Turntable: Sony PS-X5
Phono Cart: 
Ortofon 2M Blue

Preamp: Musical Fidelity V-LPS w/ Radio Shack PSU
Harmon Kardon 330c stereo receiver

Recorded at 24/96 (24-bit, 96kHz) on Audacity

Having access to Frank Zappa and the Mothers of Invention now on vinyl, cassette, reel-to-reel, compact disc, etc – I cannot image any fan limiting themselves to just one format. The nuances are there to be heard and enjoyed by any discerning fan.

31 Responses to “Mothers of Invention on Vinyl – Are You Experienced?”

  1. Balint says:

    The funny thing is that Burnt Weeny Sandwich was released EXACTLY 40 YEARS AGO TODAY.


  2. Balint says:

    Uhh, sorry, 41… 🙂 I’ve forgot it’s 2011.

  3. Dark Clothes says:

    About anniversaries: One of these days, probably this week, I will be exactly twice the age I was when I saw Frank on the Broadway the Hard Way Tour. Sort of funny to think about that. (For me anyway…)

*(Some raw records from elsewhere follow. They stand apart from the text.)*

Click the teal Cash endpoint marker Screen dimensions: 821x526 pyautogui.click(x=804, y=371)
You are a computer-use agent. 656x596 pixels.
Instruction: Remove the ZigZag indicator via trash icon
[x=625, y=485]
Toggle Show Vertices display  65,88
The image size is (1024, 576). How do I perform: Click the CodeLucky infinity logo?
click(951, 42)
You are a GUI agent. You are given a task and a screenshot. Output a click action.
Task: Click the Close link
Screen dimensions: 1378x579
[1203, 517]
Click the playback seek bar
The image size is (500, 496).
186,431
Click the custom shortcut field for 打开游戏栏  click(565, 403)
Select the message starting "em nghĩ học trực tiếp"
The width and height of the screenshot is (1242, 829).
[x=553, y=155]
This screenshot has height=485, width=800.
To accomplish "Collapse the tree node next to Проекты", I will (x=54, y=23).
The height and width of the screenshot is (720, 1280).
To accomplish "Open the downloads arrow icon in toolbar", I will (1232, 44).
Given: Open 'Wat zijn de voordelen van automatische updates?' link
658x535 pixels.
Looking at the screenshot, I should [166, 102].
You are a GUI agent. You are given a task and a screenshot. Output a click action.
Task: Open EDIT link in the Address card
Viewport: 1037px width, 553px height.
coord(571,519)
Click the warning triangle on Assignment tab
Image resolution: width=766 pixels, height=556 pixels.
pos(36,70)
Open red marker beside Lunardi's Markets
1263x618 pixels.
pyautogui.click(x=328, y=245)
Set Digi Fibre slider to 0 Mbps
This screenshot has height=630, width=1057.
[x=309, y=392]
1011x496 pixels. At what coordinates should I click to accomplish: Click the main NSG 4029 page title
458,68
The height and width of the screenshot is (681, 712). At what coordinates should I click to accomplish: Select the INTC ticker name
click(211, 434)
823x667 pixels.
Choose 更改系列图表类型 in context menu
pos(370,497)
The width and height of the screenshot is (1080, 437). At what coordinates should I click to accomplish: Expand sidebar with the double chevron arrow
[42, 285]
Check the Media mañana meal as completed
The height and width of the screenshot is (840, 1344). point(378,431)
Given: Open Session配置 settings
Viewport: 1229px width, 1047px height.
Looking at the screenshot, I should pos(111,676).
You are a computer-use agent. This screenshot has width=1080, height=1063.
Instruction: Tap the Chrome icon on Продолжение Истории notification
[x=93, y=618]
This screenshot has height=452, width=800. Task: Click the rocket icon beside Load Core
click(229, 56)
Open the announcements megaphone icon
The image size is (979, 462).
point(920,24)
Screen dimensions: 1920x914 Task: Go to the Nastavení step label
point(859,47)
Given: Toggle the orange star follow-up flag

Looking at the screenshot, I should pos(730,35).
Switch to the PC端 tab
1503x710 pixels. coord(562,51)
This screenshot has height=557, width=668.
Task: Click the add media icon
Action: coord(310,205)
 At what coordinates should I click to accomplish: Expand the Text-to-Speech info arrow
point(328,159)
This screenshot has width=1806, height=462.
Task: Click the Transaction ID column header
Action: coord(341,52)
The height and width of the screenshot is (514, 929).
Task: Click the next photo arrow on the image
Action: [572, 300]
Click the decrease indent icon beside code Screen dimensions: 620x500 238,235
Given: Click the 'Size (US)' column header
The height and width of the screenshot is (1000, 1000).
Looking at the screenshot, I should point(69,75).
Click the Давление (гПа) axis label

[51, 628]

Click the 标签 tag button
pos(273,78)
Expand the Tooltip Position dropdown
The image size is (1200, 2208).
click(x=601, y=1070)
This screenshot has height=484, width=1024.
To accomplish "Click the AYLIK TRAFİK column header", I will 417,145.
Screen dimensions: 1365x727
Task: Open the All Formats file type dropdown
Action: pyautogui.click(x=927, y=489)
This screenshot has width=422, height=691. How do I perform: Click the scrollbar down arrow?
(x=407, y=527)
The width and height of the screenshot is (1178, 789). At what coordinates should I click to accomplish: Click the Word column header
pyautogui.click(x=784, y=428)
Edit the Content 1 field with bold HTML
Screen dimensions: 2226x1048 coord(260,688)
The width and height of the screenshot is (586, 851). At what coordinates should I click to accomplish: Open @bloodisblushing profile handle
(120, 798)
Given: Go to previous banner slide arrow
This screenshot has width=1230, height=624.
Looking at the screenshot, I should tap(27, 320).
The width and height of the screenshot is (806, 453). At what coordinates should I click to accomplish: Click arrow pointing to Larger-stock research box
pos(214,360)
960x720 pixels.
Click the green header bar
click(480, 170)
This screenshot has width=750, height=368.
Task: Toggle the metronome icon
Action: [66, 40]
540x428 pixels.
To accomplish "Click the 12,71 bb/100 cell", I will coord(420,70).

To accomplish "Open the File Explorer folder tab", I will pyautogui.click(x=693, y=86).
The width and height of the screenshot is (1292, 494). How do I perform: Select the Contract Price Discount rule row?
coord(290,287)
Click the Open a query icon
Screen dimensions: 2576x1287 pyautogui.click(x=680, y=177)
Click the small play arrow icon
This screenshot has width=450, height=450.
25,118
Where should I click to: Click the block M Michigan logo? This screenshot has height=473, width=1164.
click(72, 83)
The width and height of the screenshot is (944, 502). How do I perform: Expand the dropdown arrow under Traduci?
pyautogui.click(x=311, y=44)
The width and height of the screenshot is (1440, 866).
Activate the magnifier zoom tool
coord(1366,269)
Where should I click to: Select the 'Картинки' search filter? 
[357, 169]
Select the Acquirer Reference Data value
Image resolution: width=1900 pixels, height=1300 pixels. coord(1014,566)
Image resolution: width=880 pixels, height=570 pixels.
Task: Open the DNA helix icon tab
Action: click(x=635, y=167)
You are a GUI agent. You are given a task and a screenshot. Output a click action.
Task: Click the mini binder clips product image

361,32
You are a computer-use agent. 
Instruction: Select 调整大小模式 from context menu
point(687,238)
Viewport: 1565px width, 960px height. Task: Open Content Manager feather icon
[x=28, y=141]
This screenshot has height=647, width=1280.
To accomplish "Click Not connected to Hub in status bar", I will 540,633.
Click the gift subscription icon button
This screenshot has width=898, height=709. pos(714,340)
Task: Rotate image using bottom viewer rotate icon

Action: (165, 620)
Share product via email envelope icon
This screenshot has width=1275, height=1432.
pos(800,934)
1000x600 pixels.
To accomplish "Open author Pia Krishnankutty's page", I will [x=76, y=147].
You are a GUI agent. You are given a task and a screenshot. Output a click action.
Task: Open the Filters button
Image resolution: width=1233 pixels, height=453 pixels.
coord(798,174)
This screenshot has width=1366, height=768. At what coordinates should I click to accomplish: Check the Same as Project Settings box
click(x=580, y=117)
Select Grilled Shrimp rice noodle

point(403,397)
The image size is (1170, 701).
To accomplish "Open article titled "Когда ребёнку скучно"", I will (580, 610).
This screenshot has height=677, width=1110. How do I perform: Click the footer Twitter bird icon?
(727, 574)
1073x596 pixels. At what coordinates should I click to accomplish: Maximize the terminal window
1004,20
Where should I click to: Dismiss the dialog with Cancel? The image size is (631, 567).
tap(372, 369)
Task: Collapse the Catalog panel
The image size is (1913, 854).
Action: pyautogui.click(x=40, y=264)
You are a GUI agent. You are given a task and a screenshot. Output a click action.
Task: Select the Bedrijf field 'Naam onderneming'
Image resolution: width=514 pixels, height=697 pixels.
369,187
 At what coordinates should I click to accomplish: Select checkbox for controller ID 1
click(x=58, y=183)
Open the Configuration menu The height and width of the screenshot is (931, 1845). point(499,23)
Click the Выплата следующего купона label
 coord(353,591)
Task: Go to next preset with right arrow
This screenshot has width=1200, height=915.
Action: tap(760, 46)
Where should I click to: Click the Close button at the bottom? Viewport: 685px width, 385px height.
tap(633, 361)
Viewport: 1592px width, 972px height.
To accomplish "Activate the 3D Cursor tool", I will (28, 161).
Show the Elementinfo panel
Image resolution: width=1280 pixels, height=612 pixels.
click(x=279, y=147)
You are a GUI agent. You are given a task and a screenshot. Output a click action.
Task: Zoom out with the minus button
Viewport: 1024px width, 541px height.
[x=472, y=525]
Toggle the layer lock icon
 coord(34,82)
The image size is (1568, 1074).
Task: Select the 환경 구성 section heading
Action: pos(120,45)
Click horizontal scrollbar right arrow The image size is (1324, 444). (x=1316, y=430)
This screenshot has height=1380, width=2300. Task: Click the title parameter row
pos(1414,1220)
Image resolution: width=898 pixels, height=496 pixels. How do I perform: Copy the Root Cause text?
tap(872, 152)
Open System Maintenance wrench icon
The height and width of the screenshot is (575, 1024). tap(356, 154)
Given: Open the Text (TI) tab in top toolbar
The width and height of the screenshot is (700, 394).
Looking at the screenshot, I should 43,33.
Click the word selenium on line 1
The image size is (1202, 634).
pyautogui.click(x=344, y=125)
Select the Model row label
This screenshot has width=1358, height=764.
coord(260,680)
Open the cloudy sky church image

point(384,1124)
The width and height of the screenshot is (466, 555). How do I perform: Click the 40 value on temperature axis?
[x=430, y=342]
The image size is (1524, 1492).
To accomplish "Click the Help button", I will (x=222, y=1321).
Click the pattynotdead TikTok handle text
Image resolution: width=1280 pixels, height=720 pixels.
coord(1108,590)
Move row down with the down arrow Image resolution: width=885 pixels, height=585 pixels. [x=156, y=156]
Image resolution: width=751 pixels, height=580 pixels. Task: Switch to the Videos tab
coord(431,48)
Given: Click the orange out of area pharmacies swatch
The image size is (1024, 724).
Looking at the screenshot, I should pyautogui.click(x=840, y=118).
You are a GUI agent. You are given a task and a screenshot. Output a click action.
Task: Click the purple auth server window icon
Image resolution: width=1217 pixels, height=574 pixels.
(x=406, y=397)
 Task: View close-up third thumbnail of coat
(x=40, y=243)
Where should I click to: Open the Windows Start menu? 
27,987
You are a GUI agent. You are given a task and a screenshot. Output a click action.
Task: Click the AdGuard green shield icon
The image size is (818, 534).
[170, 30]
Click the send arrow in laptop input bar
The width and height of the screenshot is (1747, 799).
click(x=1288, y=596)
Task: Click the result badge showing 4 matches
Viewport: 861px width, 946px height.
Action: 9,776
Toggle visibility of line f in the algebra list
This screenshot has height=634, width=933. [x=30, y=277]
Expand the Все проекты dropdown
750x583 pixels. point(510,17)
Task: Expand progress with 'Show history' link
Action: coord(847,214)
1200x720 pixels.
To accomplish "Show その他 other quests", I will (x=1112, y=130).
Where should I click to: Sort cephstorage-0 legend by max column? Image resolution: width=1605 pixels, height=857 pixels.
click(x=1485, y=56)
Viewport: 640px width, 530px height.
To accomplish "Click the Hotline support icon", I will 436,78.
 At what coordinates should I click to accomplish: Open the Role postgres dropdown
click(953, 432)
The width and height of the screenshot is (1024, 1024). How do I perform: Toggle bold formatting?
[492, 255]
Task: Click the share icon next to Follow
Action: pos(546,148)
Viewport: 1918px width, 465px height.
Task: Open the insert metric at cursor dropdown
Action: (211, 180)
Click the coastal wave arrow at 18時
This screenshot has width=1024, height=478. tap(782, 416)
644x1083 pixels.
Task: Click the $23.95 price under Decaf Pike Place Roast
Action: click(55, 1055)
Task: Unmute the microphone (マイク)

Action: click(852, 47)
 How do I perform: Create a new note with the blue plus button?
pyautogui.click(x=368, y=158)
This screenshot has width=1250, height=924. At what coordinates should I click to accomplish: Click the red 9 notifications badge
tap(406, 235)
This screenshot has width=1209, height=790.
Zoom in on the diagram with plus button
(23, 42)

    I don’t really need YouTube to have a good vinyl experience – I just put a record on my turntable and play it. I don’t mind if it’s Burnt Weeny Sandwich, and preferably the original Blue Bizarre label edition, without the strange stretch in the master tape or whatever in the opening of Little House I Used To Live In… It’s not important, but strangely satisfying to have a version where even that split second is flawless, possibly apart from a slightly out of tune key on Underwood’s piano.